◆ **Texte de lecture**:
----

Résumé
Londres, au début de l'hiver... Lynley, Havers, Nkata, Saint James et les autres sont sur le pied de guerre, pour traquer un adversaire particulièrement redoutable : un meurtrier en série dont les cibles sont de jeunes métis laissés-pour-compte.
Est-ce pour cela que leur disparition est, dans un premier temps, passée inaperçue ? Toujours est-il que la police n'entame que tardivement les recherches. Consciente de l'ampleur de la tâche, la hiérarchie de Scotland Yard convoque pour prêter main-forte à Lynley un psychologue formé au métier de profileur. Persuadé que celui-ci va lui mettre des bâtons dans les roues, Lynley se braque. L'enquête démarre à grand renfort de publicité. Les conférences de presse du chef de la police se succèdent, auxquelles est instamment prié d'assister le sergent noir Winston Nkata. Histoire de montrer qu'au Yard, on n'a pas de préjugés racistes.
Les victimes appartenant à des milieux défavorisés, le lecteur pénètre dans le Londres strié de suie et de graffitis des zones sensibles. Aux antipodes des quartiers cossus où vivent Lynley et ses semblables...
Précisions
SPOILERS : Je mets ici la traduction du commentaire qu'Elizabeth George a fait sur ce roman, sur son site officiel (Rubrique : Essays By Elizabeth George => Elizabeth's message to readers, about With No One as a Witness).
Je n'ai rien d'une traductrice professionnelle. Je fais simplement une traduction sommaire de cet article pour ceux qui ne veulent ou ne peuvent pas le lire en anglais.
De plus comme toujours, je traduis, je mets en ligne, plus tard je me relirai et vais sans doutes m'exclamer "Audrey, comment as-tu osé publier une page avec tant de fautes !".
Merci donc de faire preuve d'indulgence, et bien sur, toute aide ou correction est la bienvenue.

----

◆ **Entrées répertoriées**:
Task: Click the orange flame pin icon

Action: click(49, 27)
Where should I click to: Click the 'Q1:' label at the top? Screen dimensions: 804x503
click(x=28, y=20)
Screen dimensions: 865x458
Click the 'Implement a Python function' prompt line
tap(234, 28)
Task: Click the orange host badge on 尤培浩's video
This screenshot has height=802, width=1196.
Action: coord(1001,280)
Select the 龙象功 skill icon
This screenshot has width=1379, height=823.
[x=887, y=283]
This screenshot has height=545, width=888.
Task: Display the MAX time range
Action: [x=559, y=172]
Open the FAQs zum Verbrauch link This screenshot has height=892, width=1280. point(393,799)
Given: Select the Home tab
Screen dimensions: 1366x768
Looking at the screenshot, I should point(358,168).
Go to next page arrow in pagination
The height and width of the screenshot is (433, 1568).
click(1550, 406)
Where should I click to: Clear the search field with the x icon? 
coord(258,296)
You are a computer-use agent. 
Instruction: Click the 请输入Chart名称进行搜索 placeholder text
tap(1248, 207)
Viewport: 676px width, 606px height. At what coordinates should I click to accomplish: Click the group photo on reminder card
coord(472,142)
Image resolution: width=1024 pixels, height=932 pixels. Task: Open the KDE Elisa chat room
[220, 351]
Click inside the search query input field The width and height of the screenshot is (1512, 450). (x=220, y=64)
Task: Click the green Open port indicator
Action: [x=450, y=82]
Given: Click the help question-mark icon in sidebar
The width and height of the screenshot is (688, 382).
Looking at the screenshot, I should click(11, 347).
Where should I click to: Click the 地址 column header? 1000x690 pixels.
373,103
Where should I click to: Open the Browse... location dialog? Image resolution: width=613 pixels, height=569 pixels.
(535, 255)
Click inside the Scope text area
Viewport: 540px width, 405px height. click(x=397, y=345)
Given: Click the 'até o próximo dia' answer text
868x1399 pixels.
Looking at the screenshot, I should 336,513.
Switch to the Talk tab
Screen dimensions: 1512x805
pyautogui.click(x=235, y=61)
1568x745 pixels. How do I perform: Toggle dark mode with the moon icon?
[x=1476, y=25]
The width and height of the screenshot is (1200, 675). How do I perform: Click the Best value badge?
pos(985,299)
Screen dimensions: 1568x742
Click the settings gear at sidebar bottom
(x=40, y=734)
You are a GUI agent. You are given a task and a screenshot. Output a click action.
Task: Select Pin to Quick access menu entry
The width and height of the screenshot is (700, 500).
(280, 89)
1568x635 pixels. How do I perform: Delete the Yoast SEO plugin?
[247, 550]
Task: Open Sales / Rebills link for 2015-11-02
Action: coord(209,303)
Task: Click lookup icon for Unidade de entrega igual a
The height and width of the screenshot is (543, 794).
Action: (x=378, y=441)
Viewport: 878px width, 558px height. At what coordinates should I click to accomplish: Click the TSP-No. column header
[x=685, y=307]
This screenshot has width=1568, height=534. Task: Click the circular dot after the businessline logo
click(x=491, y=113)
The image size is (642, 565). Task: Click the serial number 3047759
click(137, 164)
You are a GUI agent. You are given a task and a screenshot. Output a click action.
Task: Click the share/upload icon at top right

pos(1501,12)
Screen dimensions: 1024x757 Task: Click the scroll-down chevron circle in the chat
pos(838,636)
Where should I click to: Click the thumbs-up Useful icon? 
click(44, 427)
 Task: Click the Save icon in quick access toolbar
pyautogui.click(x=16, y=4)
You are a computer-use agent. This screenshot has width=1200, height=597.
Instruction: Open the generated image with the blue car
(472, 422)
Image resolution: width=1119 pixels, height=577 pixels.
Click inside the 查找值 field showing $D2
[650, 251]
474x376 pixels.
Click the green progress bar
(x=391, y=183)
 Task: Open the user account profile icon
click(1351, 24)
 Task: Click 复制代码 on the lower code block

----

◆ **Consigne**: Recopiez le texte de « Les victimes appartenant » à « et ses semblables... » en substituant « modestes » à « défavorisés ».

◆ **Réponse**:
Les victimes appartenant à des milieux modestes, le lecteur pénètre dans le Londres strié de suie et de graffitis des zones sensibles. Aux antipodes des quartiers cossus où vivent Lynley et ses semblables...